The retired athlete denies threatening and attacking then-wife Monique -- with whom he has two sons -- multiple times in 2011 and 2012. If convicted of all charges, he faces up to 13 years in county jail.
Almost as soon as the couple married in 2005, "the violence started," Deputy City Attorney Michelle Lim alleged.
"It was all about power and control with him," she said, telling jurors in her opening statement that, in one instance, Bradley threatened his estranged wife with a knife and warned her, "You'll be dead ... before you divorce me."
Defense attorney Harland Braun countered that while such allegations may appear convincing, it should be remembered that Monique Bradley is "involved in a long-term divorce action, fighting over custody, fighting over money."
Braun suggested that if she can convince a judge to overturn a prenuptial agreement with his client, she could receive as much as $3 million.
"There is a whole other side to this case," Braun said. "I will concede that my client has a temper .... but he never, ever struck the mother of his children."
Bradley, who most recently played for the Seattle Mariners in 2010 and 2011, has a well-documented history of run-ins with umpires, managers, teammates and fans, including incidents during his two-year spell with the Dodgers in 2004 and 2005.
Lim alleged in her opening statement that incidents of domestic abuse in 2011 and 2012 in the home were "getting closer and closer together."

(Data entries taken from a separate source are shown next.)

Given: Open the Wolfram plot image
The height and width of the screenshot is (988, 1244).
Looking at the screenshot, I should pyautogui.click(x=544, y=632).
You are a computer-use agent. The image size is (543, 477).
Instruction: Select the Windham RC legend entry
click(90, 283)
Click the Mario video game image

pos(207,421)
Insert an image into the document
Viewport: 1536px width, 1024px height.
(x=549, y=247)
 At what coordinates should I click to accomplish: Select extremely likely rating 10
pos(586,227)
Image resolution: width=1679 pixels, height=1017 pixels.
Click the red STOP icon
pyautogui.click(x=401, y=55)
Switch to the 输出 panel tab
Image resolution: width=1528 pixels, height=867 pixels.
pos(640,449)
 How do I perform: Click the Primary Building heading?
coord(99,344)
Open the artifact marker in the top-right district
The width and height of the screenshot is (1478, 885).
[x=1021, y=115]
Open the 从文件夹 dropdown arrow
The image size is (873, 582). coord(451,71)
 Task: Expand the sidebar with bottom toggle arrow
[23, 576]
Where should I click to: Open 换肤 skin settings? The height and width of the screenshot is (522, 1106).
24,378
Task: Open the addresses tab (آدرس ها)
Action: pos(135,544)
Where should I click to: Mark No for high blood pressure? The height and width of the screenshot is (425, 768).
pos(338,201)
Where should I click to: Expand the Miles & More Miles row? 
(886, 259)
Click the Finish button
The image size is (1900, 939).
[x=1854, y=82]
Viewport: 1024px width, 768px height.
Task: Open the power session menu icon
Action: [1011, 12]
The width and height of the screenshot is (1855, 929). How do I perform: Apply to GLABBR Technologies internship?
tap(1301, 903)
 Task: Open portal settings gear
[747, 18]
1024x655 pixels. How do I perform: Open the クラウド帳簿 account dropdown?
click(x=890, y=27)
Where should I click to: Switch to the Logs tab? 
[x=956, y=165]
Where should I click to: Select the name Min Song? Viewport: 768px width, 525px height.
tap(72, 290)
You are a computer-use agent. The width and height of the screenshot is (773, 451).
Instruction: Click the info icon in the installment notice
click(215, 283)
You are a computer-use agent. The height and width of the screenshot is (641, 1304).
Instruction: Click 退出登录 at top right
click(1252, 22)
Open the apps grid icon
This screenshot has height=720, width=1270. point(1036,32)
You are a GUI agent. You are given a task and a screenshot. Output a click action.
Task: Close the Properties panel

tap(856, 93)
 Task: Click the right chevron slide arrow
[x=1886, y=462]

Just weeks after slapping Monique Bradley during an argument, the ex-baseball player rushed at her, pushed her against a wall and choked her after she asked him not to smoke marijuana with his friends in front of their children, Lim alleged.
In another alleged incident that led to a vandalism charge, Bradley threw a cellphone at a wall-mounted television, cracking the screen. Bradley then kicked his wife in the ribs while she was "down on her hands and knees," picking up the broken glass, Lim alleged.
Braun told jurors that his client was often "manipulated" by his estranged wife, who sometimes "disappeared" with the children, leaving the athlete furious.
"The key to Milton is his ability to see his children," Braun said, adding that his client "has serious problems from his childhood."
Braun added that although there were disagreements, the couple spent most of their time together, despite a restraining order the wife had taken out, and even traveled together frequently.
"This is all going on during the time when the prosecution will tell you she was so afraid of her husband," Braun said. "You have to look at the totality of the circumstances."
The trial is expected to last about two weeks. Monique Bradley was expected to be the first witness.